When an air conditioning system fails to cool effectively, the AC pressure switch is a common point of suspicion. This small, electromechanical device monitors the refrigerant pressure within the system, protecting the compressor, which is the most expensive component in the assembly. Testing this switch with a digital multimeter allows quick diagnosis of an electrical failure, differentiating it from problems involving refrigerant levels or mechanical failure. This diagnostic process relies on checking for electrical continuity across the switch contacts.
Understanding the AC Pressure Switch Function
The primary function of the AC pressure switch is to ensure the refrigerant pressure stays within safe operating parameters. AC systems typically incorporate two types of switches for protection: the Low Pressure Cutoff Switch (LPCO) and the High Pressure Cutoff Switch (HPCO). The LPCO is situated on the low-pressure side and opens the electrical circuit if the refrigerant pressure drops below a minimum threshold, often around 25 to 30 PSI in automotive systems. This prevents the compressor from running without sufficient refrigerant, which causes overheating and failure due to lack of lubrication.
Conversely, the HPCO is located on the high-pressure side to monitor for excessive pressure, which can occur due to blockages or fan failure. If the pressure exceeds a maximum limit, sometimes above 400 PSI, the HPCO opens the circuit to shut down the compressor, preventing component failure. Both switches operate as simple on/off electrical contacts. When the system pressure is within the correct range, the switches allow electricity to flow, permitting the compressor clutch to engage.
Essential Setup and Safety Precautions
Before attempting any electrical diagnosis on a vehicle or HVAC unit, the primary power source must be disconnected to prevent electrical shock or system damage. For automotive applications, disconnect the negative battery terminal. For residential HVAC units, turn off the main breaker or service switch. Once power is secured, locate the correct switch, often requiring a service manual, though low-side switches are typically near the accumulator or dryer.
Prepare the multimeter by setting the dial to the continuity setting (often indicated by a speaker icon) or the lowest Ohms setting, represented by the Greek letter Omega ([latex]Omega[/latex]). Continuity testing is the most reliable method for checking the switch’s internal contacts. Gently disconnect the electrical harness from the switch terminals to isolate the switch from the rest of the wiring circuit. This ensures the multimeter reads only the resistance of the switch contacts.
Step-by-Step Multimeter Testing Procedure
The testing procedure begins by probing the two contacts on the pressure switch. Place one multimeter probe onto each terminal, ensuring the metal tips make solid contact with the switch pins. The reading displayed indicates the electrical state of the switch’s internal contacts. For a two-pin switch, the test is straightforward; for switches with three or four pins, multiple combinations of contacts may need to be tested to find the correct circuit.

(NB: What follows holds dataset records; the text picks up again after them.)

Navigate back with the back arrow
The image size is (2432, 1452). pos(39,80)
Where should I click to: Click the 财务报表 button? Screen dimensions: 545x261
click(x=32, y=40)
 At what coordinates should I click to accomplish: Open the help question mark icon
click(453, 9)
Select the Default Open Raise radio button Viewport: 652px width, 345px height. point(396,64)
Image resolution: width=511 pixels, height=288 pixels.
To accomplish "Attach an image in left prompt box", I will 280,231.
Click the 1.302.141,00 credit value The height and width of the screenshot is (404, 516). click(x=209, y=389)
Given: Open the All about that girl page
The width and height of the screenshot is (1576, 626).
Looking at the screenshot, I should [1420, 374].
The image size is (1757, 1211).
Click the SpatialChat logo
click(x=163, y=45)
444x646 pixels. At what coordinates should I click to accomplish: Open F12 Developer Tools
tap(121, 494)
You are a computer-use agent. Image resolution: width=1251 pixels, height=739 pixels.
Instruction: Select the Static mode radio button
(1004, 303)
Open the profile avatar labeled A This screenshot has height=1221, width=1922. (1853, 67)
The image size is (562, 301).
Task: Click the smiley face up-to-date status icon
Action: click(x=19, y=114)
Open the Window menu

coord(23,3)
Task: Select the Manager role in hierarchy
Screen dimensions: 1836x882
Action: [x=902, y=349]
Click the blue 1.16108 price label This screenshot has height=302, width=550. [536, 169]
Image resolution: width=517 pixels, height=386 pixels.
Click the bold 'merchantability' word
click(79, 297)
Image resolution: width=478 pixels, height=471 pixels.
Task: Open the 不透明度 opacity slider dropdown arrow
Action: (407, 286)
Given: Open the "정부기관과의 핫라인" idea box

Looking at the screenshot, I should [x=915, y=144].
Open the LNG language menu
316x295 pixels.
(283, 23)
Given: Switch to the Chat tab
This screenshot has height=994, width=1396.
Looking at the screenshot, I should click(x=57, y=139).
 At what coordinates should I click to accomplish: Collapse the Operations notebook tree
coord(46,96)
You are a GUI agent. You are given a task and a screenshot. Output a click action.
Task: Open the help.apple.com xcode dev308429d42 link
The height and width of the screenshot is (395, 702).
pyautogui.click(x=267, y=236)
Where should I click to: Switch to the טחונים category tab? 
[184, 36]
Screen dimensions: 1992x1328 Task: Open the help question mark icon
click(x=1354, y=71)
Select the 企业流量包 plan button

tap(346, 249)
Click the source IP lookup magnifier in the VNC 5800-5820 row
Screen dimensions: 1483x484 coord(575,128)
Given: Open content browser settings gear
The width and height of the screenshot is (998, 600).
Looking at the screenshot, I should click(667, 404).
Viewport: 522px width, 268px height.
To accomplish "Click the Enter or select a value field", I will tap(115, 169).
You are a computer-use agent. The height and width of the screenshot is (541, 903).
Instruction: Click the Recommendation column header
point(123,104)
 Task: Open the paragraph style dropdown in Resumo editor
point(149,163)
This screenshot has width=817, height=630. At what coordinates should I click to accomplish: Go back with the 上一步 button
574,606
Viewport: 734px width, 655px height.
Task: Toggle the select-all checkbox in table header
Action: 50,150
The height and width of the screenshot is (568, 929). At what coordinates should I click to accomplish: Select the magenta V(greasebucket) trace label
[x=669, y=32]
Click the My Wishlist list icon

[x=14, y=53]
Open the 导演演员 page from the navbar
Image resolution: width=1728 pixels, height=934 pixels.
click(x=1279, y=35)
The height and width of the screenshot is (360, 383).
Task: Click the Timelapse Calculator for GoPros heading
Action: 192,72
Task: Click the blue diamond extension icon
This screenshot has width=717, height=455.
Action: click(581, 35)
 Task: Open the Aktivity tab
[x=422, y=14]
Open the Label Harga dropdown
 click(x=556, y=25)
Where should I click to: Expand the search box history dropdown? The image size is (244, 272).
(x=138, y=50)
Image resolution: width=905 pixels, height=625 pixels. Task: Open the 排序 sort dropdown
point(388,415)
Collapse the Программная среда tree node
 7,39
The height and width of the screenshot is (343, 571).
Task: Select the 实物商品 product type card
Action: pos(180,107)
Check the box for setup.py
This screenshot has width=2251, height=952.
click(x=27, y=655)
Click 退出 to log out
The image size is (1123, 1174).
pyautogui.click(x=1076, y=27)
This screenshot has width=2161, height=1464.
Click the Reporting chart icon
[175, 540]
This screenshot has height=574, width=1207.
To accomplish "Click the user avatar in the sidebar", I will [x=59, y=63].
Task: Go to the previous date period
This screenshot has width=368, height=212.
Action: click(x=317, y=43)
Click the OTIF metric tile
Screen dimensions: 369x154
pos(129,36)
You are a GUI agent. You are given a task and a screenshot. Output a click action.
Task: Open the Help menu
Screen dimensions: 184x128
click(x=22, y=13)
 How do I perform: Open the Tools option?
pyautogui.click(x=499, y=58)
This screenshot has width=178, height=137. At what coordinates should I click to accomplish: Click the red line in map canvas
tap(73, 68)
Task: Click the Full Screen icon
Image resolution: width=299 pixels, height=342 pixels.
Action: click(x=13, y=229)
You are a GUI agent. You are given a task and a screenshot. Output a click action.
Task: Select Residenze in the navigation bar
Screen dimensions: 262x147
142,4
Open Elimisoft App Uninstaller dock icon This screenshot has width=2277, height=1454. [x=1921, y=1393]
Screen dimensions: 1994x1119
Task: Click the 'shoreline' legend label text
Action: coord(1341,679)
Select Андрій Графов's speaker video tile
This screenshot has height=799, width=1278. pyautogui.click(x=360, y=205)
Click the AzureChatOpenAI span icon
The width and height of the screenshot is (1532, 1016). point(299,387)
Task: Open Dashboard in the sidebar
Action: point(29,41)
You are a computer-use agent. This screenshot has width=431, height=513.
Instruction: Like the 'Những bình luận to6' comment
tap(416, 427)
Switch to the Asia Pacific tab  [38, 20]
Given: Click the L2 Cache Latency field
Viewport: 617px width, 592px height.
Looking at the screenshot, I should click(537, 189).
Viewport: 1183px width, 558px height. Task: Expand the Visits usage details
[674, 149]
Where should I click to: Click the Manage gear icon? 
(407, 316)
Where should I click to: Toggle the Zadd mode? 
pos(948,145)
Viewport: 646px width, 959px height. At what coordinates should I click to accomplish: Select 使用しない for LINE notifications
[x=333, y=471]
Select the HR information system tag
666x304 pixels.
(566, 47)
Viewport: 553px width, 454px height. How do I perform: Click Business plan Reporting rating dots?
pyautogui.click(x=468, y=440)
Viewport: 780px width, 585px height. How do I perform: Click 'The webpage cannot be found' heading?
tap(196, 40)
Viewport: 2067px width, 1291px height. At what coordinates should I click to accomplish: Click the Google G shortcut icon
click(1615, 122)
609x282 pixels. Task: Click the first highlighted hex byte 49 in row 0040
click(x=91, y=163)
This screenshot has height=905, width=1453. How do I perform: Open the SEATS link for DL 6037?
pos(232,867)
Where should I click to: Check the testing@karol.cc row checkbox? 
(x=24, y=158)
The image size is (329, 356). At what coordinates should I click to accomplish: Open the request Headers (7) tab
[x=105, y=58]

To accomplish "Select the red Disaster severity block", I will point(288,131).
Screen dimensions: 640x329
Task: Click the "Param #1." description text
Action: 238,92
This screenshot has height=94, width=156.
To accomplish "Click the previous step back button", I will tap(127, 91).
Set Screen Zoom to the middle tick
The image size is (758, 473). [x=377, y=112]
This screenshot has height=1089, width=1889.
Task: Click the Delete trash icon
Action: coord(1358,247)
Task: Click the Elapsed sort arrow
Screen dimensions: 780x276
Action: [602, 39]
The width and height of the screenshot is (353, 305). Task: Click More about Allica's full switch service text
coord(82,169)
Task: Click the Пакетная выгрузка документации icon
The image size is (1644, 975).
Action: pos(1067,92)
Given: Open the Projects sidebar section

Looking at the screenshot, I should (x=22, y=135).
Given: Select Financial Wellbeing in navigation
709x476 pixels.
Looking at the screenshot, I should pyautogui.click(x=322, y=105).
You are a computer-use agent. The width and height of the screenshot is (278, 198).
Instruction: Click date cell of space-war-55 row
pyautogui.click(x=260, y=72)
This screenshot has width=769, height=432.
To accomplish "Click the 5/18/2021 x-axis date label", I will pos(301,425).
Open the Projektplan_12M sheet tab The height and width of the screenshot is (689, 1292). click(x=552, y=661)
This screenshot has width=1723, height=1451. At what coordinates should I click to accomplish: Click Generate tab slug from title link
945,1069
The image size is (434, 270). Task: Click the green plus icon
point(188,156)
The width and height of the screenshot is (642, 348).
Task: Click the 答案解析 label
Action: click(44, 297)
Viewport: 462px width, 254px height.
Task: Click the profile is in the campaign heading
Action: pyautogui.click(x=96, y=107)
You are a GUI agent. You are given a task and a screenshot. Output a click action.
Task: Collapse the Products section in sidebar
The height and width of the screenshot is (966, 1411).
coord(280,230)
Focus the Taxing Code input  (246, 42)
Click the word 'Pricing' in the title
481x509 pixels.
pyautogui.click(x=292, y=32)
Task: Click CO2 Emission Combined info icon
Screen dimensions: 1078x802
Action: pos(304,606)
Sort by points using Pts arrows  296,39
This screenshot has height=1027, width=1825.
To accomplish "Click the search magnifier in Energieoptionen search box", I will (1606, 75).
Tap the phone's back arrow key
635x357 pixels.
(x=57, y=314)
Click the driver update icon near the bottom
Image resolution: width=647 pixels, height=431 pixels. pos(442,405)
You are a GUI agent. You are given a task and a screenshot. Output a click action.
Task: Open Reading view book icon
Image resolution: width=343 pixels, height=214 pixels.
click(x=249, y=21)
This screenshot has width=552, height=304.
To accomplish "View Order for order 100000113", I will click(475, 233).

The expected reading depends on the type of switch and the system’s current pressure state. For a low-pressure cutoff switch (LPCO), if the system is adequately charged, the switch should be closed, allowing electrical flow. The multimeter should display a very low resistance reading, ideally near zero Ohms, and the continuity function will likely produce an audible beep. If the system is low on refrigerant, the LPCO should show an open circuit, indicated by an “OL” (Open Loop) or “1” reading, meaning infinite resistance.
If testing a high-pressure cutoff switch (HPCO), the opposite applies. Unless the system is experiencing high pressure, the HPCO should also be closed, displaying near zero Ohms. The moment the internal contacts open due to low or high pressure, the circuit becomes incomplete, and the multimeter will immediately switch from a zero Ohms reading to an “OL” reading. This continuity check confirms the switch’s ability to open and close the circuit based on the pressure. This test checks the switch only, not the actual pressure, which requires dedicated gauges.
Analyzing Test Results and Troubleshooting
The continuity test results provide a clear conclusion about the switch’s electrical integrity. If the switch shows continuity (near zero Ohms) when the system is known to have a pressure fault—for instance, the LPCO is closed despite the system being discharged—the switch is faulty and needs replacement. This incorrect reading means the switch’s internal mechanism has failed to open the circuit, which would normally protect the compressor. Similarly, if the switch reads “OL” (open circuit) when the system pressure is within the manufacturer’s specified operating range, the switch is defective.
If the switch test produces the correct result—for example, the LPCO reads open circuit because the system is low on refrigerant—the switch is functioning properly. In this case, the lack of AC operation is not due to an electrical failure of the switch. Instead, it points to a larger system problem, such as a refrigerant leak, a bad compressor clutch, or a failed relay. The pressure switch test isolates the component, confirming that the electrical signal path is correctly responding to the pressure conditions present in the refrigerant lines.